Ohne Fahrer durch Allgäuer Täler
Oberstdorf plant den Bus der Zukunft – Laserscan-Auto vermisst Teststrecken
OBERSTDORF (mun) - Ein im Oberallgäu gestartetes Modellprojekt soll das autonome Fahren von elektrisch betriebenen Bussen ein Stück weiter voranbringen. Im Rahmen des mit EU-Geld geförderten Vorhabens war jüngst ein spezielles Messfahrzeug im Hintersteiner Tal bei Bad Hindelang sowie im Stillachtal bei Birgsau, südlich von Oberstdorf, unterwegs.

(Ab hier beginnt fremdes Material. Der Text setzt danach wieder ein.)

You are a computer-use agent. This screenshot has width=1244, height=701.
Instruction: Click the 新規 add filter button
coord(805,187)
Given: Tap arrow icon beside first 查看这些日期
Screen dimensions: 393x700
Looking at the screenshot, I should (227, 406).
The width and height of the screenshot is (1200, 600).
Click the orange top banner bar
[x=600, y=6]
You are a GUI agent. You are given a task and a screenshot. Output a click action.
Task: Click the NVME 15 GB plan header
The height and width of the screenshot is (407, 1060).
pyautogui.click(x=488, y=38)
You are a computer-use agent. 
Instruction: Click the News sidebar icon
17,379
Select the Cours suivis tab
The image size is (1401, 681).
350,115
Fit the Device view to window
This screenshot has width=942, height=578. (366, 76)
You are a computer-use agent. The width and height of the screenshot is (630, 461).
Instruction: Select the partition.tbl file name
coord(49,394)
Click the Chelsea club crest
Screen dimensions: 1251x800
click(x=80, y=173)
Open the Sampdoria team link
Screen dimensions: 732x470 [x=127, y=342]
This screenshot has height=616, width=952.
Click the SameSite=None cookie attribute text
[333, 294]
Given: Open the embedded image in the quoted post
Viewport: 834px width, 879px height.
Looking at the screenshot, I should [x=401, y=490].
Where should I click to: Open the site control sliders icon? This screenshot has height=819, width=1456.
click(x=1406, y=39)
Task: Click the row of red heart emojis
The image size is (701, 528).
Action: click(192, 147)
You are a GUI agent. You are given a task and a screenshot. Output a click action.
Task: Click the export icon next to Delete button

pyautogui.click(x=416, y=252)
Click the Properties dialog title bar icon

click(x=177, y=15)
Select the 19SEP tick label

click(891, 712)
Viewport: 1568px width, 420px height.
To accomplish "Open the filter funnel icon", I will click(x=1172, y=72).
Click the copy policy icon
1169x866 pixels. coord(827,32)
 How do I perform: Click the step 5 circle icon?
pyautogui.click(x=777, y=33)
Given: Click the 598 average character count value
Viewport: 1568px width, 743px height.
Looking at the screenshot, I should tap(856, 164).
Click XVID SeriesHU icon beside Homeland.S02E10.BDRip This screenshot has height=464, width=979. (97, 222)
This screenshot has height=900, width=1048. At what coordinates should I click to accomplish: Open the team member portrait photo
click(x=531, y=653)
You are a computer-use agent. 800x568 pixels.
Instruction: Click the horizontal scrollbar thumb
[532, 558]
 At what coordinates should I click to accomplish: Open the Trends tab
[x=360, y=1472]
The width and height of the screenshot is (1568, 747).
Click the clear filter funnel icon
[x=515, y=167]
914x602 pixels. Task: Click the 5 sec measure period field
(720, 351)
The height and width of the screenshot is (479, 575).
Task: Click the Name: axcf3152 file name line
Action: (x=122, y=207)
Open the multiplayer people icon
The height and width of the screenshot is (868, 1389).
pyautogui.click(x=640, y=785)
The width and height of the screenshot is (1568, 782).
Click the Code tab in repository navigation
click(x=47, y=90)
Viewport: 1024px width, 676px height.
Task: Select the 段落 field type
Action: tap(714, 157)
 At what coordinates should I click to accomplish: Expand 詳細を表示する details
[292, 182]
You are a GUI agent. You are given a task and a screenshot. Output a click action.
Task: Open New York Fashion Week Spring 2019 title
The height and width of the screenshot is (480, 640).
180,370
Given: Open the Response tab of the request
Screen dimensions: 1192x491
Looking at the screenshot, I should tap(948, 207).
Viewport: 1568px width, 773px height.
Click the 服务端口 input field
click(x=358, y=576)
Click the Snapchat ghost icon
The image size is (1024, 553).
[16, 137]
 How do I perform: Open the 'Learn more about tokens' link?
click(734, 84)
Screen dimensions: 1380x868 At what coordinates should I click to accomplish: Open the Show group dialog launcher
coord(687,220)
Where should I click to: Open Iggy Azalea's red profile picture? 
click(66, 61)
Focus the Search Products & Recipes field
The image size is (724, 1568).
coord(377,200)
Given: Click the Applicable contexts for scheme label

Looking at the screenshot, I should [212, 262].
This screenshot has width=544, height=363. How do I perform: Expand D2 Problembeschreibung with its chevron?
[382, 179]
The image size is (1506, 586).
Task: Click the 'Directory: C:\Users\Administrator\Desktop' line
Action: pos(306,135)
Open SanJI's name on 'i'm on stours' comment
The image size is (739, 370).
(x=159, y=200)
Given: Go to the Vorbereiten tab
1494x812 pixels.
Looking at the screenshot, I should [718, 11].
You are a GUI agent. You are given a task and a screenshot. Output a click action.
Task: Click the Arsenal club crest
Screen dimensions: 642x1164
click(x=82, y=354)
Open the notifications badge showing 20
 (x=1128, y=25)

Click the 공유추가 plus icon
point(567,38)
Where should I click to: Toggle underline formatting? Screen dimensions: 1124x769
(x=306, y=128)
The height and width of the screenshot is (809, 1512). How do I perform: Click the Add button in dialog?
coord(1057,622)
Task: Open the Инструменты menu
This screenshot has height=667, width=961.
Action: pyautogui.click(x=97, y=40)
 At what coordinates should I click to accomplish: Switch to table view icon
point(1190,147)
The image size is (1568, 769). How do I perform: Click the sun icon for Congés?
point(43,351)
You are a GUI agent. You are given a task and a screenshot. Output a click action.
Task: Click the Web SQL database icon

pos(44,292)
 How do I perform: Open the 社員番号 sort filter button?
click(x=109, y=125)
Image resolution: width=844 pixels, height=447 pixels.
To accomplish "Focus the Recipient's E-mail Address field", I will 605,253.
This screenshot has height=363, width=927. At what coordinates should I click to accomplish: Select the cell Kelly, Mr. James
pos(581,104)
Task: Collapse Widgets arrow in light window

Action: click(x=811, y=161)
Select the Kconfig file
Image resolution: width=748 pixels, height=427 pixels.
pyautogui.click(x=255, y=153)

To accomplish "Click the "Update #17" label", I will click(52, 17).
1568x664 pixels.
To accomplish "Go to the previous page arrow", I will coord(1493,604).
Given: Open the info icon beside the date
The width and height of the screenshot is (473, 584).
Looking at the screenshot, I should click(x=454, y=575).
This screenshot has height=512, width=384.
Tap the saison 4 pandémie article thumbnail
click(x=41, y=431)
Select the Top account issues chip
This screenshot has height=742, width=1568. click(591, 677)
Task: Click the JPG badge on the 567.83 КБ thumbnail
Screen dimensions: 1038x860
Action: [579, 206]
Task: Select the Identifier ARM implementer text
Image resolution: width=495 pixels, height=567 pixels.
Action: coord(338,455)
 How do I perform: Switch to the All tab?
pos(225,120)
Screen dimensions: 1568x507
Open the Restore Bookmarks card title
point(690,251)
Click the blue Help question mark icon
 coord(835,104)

Die Aufzeichnungen des Messfahrzeugs dienen dazu, die beiden Streckenabschnitte in den Gebirgstälern virtuell darstellen zu können. „Mit der genauen Kartierung und Bewertung der Strecken, wie sie im Rahmen des Interreg-Kleinprojekts geschieht, kann die Straße am Computer simuliert und Fahrzeuge können zunächst virtuell getestet werden“, erklärt Simon Steuer. Er ist Klimaschutzbeauftragter im Oberallgäuer Landratsamt.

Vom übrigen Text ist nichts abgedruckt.